Uma hora e meia. É uma hora e meia o tempo que tem levado a percorrer de automóvel, nestes dias de Verão, a distância entre S. Pedro de Sintra e a vila de Sintra, a tal que é Património do Mundo. Há precisamente dois anos, quando escrevi "You want to be Esmigalhated in Sintra?", era uma hora e meia, também. Como era igualmente provável encontrar turistas atraídos ao jardim de Byron esmigalhados contra as paredes, carrinho de bebé enfiado na valeta por falta de passeios, em fila indiana engolindo animadamente o fumo dos escapes dos autocarros que, uns atrás dos outros, peregrinam, irredutíveis, para o centro histórico. E, como no "episódio" anterior a correrem o risco real (já presenciei!) de serem atropelados.
Como continua a ser uma aventura encontrar uma caravana em sentido contrário junto da Quinta da Regaleira, ou um engarrafamento no percurso de retorno porque uma camioneta não passa entre carros mal estacionados (e o reboque está impossibilitado de chegar pela mesma razão, para não falar num carro de bombeiros ou de uma ambulância!).
A solução não a tenho, obviamente, como não a tinha em 2014, mas o cerne do problema parece-me evidente: enquanto se permitir o acesso automóvel à vila, a romaria acabará invariavelmente em pesadelo. Mas, pelos vistos, é o que se continua a pretender, ao ponto de - novidade desta sequela - se instalarem semáforos frente ao Palácio! Semáforos que piscam animadamente a cor-de-laranja, aparentemente porque não é possível controlar essa coisa tão incómoda como são os turistas apeados.
Fizeram-se, entretanto, algumas coisas mais inteligentes do que essa, é justo dizê-lo. Na entrada do Ramalhão, junto da bomba da BP, há um cartaz a sinalizar dois parques, e uma indicação pintada na estrada aponta na sua direção - que segui, encontrando primeiro um junto do edifício da CMS na Portela, e o segundo frente à estação dos comboios, também da Portela - de onde é possível apanhar transporte para a vila. Infelizmente, no domingo em que os vi estavam praticamente vazios, porque os presumíveis "inquilinos" tinham seguido a seta que indica Centro Histórico, e iam passar o dia presos no trânsito.

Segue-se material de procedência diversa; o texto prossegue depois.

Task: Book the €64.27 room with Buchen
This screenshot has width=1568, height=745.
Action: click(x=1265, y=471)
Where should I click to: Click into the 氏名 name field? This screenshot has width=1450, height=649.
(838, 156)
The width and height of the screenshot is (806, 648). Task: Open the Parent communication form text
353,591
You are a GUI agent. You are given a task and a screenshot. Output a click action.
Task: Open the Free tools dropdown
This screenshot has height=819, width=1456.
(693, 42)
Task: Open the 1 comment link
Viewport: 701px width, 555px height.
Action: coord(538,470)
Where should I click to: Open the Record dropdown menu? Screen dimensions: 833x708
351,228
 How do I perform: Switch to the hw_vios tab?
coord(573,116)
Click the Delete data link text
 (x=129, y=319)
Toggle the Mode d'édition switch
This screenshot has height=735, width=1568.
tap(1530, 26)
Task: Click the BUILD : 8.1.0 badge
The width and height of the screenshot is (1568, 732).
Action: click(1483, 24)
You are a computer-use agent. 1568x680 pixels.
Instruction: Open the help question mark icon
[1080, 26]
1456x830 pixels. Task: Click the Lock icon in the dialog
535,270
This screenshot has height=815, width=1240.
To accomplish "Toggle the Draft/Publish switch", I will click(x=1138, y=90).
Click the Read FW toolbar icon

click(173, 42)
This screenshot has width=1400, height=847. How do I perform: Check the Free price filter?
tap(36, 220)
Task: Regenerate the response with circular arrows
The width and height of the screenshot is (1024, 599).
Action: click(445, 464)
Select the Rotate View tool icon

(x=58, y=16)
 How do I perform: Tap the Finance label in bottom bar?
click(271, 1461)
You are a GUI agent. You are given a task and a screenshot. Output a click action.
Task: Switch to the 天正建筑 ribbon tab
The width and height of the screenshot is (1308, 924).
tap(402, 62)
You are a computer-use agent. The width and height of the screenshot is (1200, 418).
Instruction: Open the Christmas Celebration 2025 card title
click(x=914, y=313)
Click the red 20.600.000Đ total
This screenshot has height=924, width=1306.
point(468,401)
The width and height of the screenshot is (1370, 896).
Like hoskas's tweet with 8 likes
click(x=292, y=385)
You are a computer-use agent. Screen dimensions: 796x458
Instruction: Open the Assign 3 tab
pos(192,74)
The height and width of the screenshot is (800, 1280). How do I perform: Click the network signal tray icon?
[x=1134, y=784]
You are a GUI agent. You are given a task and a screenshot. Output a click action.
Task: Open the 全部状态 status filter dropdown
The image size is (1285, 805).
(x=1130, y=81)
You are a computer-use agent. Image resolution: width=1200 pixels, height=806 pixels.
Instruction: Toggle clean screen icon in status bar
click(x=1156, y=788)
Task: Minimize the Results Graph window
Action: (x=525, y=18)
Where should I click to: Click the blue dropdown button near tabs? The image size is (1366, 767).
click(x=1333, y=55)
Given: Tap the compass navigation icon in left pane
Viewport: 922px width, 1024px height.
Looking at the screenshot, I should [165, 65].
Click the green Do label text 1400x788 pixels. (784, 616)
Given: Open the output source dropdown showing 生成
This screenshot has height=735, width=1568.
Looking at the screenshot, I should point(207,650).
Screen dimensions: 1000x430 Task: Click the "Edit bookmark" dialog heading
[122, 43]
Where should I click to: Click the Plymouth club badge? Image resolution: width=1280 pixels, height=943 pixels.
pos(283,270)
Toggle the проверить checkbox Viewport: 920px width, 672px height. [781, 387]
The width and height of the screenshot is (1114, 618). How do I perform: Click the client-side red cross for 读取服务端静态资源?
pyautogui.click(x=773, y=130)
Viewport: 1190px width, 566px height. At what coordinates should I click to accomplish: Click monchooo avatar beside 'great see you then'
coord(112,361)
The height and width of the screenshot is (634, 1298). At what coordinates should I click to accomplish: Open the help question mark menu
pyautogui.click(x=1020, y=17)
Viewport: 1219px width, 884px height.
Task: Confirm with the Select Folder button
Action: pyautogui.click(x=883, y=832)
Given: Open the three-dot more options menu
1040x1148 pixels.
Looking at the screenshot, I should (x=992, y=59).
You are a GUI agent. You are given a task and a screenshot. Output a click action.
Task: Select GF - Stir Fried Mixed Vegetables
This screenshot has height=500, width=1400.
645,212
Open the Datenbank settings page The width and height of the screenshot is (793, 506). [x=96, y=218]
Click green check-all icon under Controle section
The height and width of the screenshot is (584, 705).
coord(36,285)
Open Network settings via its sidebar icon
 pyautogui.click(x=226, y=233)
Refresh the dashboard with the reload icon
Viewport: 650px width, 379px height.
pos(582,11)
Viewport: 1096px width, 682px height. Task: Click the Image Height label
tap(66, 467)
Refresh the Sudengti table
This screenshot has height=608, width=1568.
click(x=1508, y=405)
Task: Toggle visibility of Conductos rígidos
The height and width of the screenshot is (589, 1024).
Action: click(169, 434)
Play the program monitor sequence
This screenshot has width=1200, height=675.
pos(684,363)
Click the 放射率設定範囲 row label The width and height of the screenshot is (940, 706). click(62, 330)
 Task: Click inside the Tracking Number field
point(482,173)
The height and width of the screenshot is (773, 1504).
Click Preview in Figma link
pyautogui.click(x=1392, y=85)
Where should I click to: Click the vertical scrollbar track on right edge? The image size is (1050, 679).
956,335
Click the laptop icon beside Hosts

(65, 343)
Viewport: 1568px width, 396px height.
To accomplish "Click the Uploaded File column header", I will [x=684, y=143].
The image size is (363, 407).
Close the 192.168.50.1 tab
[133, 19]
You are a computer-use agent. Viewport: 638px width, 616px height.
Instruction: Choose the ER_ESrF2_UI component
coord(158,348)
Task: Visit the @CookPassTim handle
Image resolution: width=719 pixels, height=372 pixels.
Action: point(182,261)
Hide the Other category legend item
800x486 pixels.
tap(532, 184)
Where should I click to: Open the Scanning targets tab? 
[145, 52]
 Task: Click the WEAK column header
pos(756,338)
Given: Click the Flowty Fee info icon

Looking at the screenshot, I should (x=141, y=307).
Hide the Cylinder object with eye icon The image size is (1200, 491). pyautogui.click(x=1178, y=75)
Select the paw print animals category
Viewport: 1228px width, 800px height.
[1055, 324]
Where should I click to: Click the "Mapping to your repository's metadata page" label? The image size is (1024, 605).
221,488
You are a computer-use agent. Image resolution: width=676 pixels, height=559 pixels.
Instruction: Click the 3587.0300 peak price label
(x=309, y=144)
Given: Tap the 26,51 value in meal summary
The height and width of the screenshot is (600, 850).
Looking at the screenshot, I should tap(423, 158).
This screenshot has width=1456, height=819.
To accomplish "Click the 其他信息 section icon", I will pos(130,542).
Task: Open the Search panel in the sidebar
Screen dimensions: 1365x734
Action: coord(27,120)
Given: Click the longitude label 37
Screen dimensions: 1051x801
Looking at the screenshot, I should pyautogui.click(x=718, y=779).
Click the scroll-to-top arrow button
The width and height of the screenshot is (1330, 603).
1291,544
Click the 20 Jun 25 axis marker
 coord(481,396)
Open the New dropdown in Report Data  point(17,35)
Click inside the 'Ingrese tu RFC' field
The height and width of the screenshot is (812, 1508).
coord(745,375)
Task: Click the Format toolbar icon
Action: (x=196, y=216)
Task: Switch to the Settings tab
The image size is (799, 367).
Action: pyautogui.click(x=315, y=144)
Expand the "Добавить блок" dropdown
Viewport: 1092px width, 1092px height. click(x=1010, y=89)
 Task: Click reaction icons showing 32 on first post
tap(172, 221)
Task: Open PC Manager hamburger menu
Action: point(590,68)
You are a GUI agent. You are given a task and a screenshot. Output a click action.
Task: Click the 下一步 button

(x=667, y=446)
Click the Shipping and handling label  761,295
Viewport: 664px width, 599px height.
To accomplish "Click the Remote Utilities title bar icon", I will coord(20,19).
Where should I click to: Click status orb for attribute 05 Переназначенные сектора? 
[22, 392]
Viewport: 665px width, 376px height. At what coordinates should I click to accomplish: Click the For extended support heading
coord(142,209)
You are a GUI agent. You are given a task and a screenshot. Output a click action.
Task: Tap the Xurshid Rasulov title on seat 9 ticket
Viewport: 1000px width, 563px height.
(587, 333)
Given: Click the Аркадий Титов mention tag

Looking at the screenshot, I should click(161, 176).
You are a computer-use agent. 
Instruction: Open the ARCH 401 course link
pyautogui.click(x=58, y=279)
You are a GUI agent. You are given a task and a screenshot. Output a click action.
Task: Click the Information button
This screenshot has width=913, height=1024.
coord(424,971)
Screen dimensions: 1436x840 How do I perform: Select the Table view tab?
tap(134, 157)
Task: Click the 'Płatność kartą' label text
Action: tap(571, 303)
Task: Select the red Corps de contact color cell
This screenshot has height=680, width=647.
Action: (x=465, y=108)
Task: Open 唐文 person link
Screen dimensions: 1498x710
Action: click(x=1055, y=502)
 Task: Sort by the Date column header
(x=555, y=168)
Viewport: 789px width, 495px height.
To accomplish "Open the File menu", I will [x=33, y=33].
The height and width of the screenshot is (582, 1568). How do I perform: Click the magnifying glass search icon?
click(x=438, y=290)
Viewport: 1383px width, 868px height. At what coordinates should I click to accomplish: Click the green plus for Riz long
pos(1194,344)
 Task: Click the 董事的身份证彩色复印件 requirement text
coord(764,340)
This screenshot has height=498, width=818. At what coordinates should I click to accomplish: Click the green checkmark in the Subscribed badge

É óbvio que os responsáveis pelo trânsito em Sintra não têm nem culpa da ignorância, nem da falta de civismo dos portugueses, mas decidi fazer uma pesquisa no Google, com a frase "Estacionamento em Sintra", em busca de indicações que pudessem ajudar um visitante a perceber, de antemão, onde estacionar. Cheguei, finalmente, ao site "Sintra, capital do romantismo," aparentemente da CMS, e aí, com choque confesso, entendi porque estão condenados ao fracasso os polícias destacados (são mais), os picoletos para impedir estacionamento (em mais sítios e mais numerosos), as fitas vermelhas, e todas as outras medidas que se têm tentado implementar. É que em lugar de se anunciar que não há estacionamento no centro histórico, dissuadindo o tráfego, declara-se: "Agora é mais simples estacionar em Sintra". Isso mesmo. Para se passar a discorrer sobre os benefícios do novo sistema de pagamento móvel na - exatamente - "zona da vila de Sintra" que, imagine-se, permite que "pague e/ou prolongue o seu estacionamento remotamente, sem se preocupar com o tempo que vai demorar". Para além do crime de incentivar mais trânsito, ainda se subverte o conceito que, julgava eu, presidia à origem dos parquímetros: limitar a permanência, em lugares desejados por muitos. Faz pena.